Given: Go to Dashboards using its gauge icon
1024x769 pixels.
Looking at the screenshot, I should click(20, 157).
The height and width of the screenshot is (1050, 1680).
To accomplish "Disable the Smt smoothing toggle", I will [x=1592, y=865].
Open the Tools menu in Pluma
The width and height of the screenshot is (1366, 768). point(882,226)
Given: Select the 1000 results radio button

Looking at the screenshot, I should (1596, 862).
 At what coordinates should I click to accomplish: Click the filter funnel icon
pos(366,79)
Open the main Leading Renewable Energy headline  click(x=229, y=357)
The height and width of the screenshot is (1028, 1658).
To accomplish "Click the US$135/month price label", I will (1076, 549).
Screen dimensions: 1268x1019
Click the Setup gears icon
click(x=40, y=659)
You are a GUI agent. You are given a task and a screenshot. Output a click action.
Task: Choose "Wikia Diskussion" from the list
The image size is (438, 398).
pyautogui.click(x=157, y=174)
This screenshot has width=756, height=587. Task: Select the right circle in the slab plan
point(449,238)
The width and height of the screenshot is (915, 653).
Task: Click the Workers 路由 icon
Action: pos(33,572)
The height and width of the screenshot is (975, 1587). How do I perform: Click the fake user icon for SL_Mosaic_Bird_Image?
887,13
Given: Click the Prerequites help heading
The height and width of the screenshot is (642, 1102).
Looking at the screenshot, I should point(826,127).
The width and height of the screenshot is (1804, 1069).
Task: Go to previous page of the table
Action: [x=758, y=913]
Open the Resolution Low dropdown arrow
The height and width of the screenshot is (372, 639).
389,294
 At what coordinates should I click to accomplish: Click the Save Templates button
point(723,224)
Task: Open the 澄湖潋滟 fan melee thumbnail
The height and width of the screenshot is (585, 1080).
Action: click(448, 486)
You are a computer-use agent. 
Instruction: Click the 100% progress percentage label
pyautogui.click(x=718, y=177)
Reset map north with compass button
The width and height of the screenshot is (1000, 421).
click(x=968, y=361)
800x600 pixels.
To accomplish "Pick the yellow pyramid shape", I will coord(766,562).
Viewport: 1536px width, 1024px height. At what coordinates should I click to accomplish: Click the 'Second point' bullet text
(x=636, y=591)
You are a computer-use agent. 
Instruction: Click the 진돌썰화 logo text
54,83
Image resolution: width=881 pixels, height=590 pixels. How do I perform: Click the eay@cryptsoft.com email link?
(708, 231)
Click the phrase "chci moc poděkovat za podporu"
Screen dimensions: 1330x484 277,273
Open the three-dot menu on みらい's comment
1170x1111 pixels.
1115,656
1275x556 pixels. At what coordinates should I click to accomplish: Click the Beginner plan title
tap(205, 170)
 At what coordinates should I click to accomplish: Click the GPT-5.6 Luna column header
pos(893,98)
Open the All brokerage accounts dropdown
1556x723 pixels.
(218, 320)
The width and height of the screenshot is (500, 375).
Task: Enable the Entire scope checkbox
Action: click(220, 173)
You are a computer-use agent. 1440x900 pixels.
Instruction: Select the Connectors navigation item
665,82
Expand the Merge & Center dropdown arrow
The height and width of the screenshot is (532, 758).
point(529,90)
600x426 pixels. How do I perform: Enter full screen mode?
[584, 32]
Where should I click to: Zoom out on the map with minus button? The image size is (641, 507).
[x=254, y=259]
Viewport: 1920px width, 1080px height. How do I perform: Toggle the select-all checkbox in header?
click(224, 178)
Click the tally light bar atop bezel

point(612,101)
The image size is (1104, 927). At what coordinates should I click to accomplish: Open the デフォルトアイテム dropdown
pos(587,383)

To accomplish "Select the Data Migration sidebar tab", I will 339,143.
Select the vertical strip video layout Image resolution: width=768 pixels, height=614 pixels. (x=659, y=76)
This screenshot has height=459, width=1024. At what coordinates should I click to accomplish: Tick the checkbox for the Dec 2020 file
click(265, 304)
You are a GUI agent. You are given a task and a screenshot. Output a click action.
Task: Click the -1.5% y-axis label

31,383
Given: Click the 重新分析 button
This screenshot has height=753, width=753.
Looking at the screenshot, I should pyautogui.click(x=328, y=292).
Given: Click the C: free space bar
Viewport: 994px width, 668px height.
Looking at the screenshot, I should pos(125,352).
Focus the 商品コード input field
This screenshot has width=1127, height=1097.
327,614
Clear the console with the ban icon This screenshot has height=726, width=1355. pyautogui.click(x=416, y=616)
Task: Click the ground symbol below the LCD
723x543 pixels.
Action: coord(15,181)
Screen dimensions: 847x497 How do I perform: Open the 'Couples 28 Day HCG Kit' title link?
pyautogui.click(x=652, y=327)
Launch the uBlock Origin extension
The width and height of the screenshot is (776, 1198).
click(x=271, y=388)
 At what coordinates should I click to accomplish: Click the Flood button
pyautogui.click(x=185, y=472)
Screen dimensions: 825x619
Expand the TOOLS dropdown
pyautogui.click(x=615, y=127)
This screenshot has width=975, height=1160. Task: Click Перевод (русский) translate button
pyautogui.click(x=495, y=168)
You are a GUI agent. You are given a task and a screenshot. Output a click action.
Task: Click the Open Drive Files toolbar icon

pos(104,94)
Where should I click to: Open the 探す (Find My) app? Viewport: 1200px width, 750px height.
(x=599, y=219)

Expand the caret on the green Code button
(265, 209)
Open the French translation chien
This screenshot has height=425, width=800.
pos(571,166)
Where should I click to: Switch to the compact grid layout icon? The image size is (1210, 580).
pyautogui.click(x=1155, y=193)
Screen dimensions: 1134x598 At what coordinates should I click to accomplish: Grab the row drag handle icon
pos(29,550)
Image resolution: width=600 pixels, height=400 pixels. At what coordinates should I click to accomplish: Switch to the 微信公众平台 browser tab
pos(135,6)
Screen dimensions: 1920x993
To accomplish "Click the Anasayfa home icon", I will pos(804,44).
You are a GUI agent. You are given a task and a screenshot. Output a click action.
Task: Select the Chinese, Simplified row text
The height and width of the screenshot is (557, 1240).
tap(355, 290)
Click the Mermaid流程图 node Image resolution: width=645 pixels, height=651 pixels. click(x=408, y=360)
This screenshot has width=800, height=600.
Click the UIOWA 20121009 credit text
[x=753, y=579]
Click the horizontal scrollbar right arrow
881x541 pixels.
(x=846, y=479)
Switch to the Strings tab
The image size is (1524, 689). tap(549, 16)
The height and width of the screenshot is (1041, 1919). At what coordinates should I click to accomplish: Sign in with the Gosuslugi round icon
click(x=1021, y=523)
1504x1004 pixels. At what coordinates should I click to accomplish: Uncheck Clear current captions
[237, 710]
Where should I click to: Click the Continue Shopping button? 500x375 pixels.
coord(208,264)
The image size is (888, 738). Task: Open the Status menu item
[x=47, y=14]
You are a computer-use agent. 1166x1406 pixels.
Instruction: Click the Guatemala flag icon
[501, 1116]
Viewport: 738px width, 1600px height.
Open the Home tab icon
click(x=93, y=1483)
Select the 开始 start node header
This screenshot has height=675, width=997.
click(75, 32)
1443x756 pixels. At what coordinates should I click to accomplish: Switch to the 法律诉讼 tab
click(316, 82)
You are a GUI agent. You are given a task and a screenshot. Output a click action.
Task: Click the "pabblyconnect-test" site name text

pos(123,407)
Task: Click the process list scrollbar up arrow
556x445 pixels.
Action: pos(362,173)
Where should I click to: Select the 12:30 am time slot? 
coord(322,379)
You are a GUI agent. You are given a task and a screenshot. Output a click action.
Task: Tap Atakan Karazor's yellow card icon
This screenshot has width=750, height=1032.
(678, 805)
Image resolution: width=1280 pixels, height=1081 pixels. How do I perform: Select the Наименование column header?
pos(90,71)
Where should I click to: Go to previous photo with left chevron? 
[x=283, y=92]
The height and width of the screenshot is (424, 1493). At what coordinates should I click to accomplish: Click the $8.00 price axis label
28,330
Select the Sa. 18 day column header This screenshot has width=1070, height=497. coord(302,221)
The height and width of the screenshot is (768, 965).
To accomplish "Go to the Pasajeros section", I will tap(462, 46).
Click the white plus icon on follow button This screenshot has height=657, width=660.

**REQUIRED ACTION:**
Pull out every line in the material above where "yellow" occurs.

**EXERCISE OUTPUT:**
To accomplish "Pick the yellow pyramid shape", I will coord(766,562).
Task: Tap Atakan Karazor's yellow card icon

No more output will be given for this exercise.